> [Exercise prompt] Extract every line of text from the records below without any changes, and leave the pictures out of your answer.

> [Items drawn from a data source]
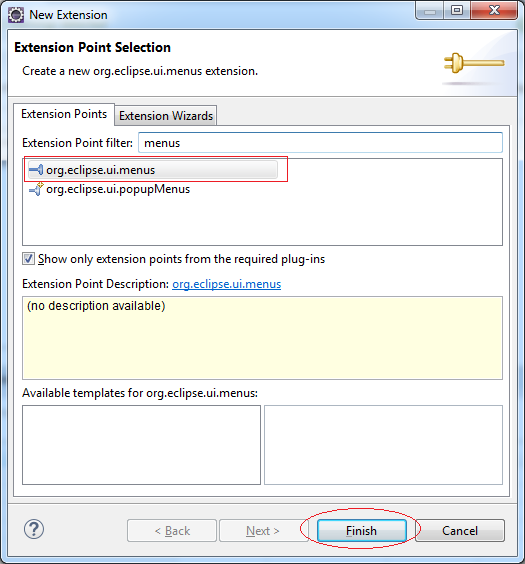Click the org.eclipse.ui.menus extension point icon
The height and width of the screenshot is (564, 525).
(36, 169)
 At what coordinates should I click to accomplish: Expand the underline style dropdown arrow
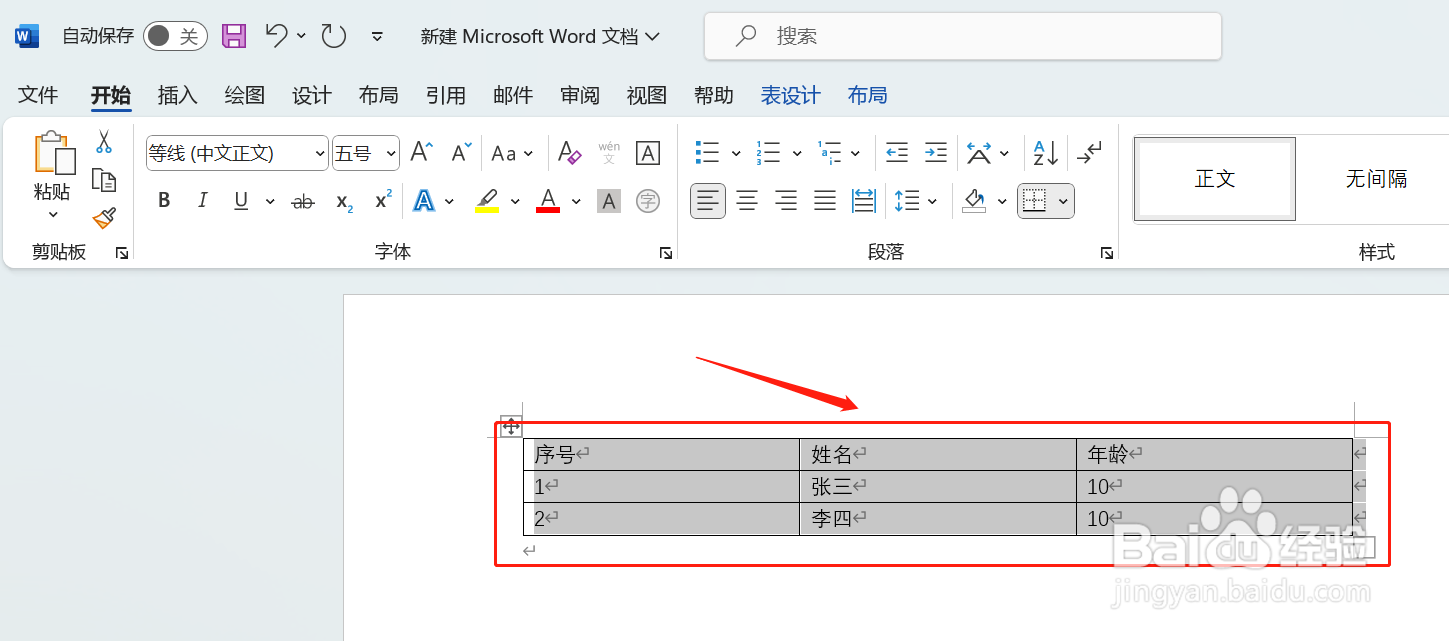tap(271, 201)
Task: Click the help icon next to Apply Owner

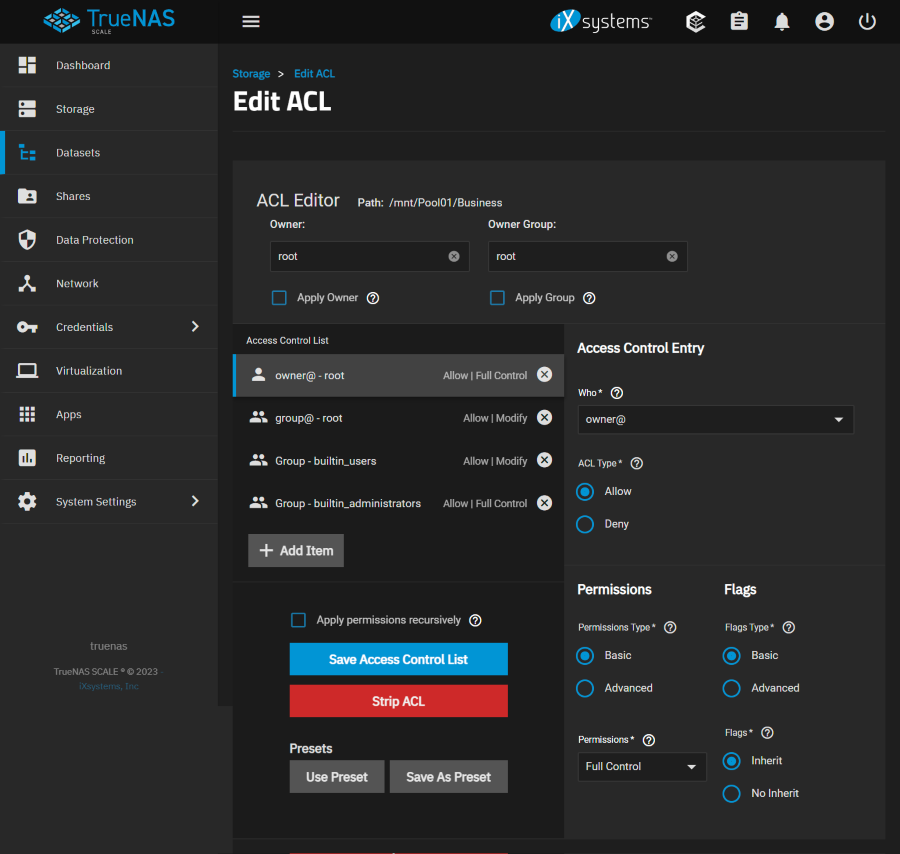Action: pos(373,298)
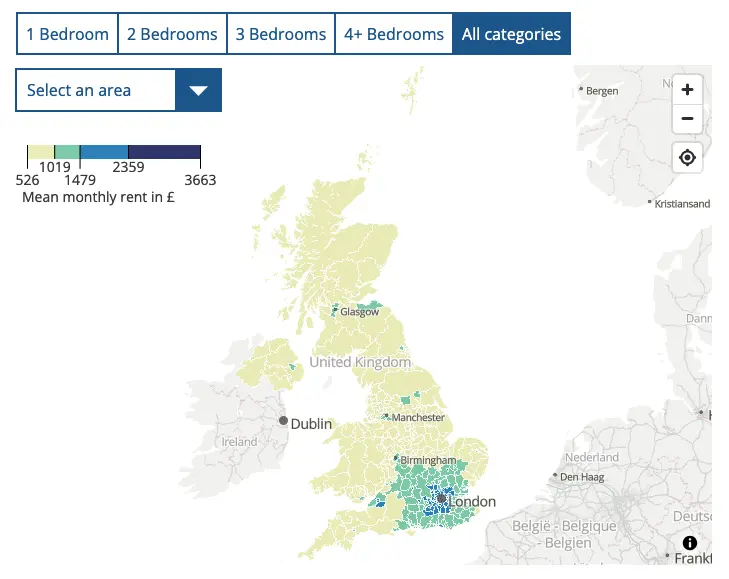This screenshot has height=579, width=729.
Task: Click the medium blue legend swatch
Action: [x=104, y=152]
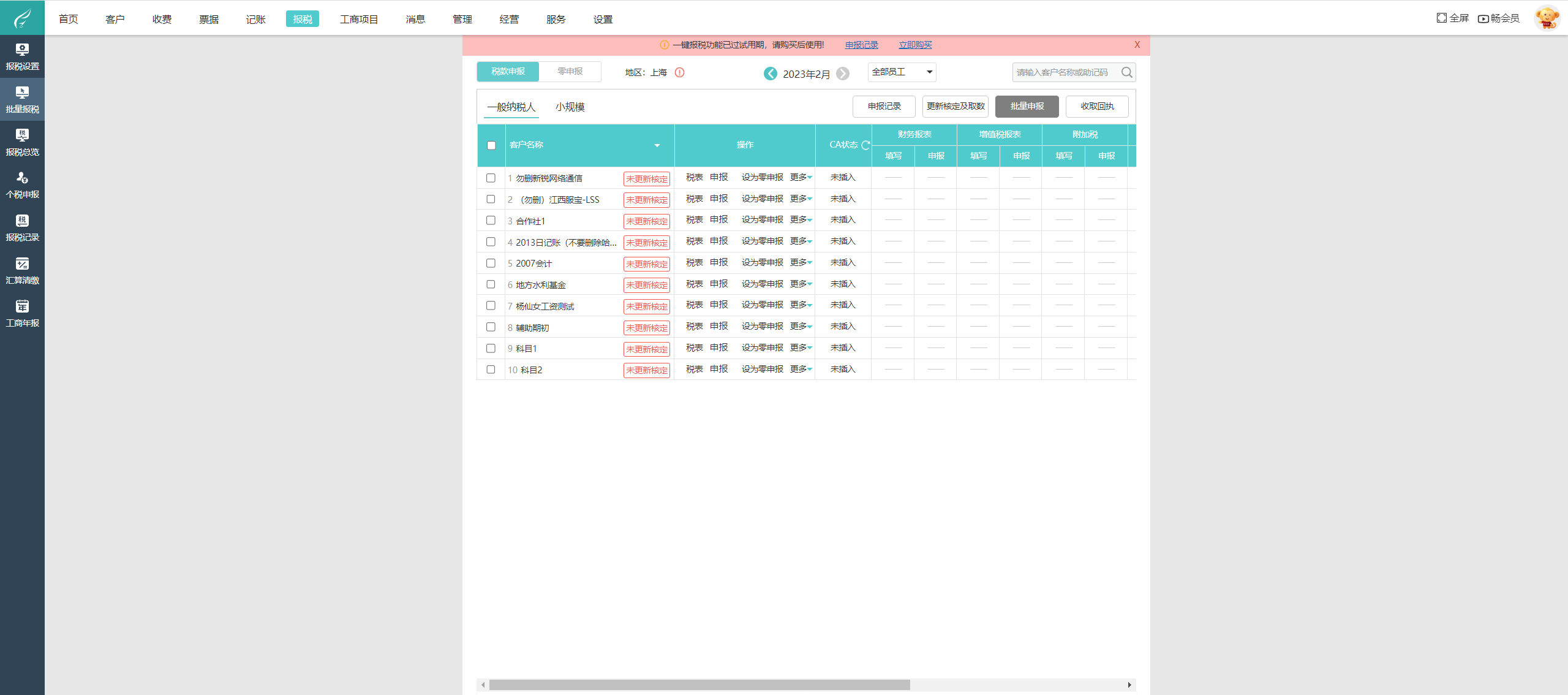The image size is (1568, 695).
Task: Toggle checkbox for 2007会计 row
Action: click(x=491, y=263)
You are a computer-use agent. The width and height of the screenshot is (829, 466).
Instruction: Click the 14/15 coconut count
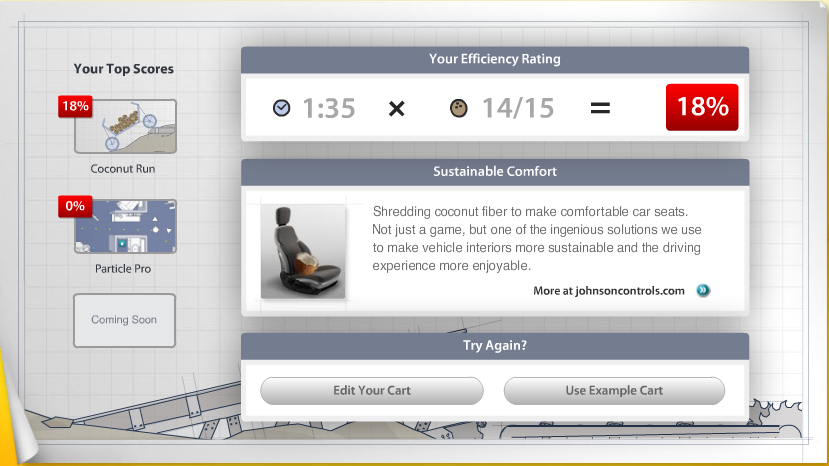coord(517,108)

> [Answer]
Click the org.eclipse.ui.menus extension point icon
The height and width of the screenshot is (564, 525).
(36, 169)
 At what coordinates should I click to accomplish: Expand the underline style dropdown arrow
tap(271, 201)
Task: Click the help icon next to Apply Owner

Action: pos(373,298)
This screenshot has height=579, width=729.
Task: Click the medium blue legend swatch
Action: [x=104, y=152]
The image size is (1568, 695).
Task: Toggle checkbox for 2007会计 row
Action: click(x=491, y=263)
You are a computer-use agent. The width and height of the screenshot is (829, 466).
Instruction: Click the 14/15 coconut count
coord(517,108)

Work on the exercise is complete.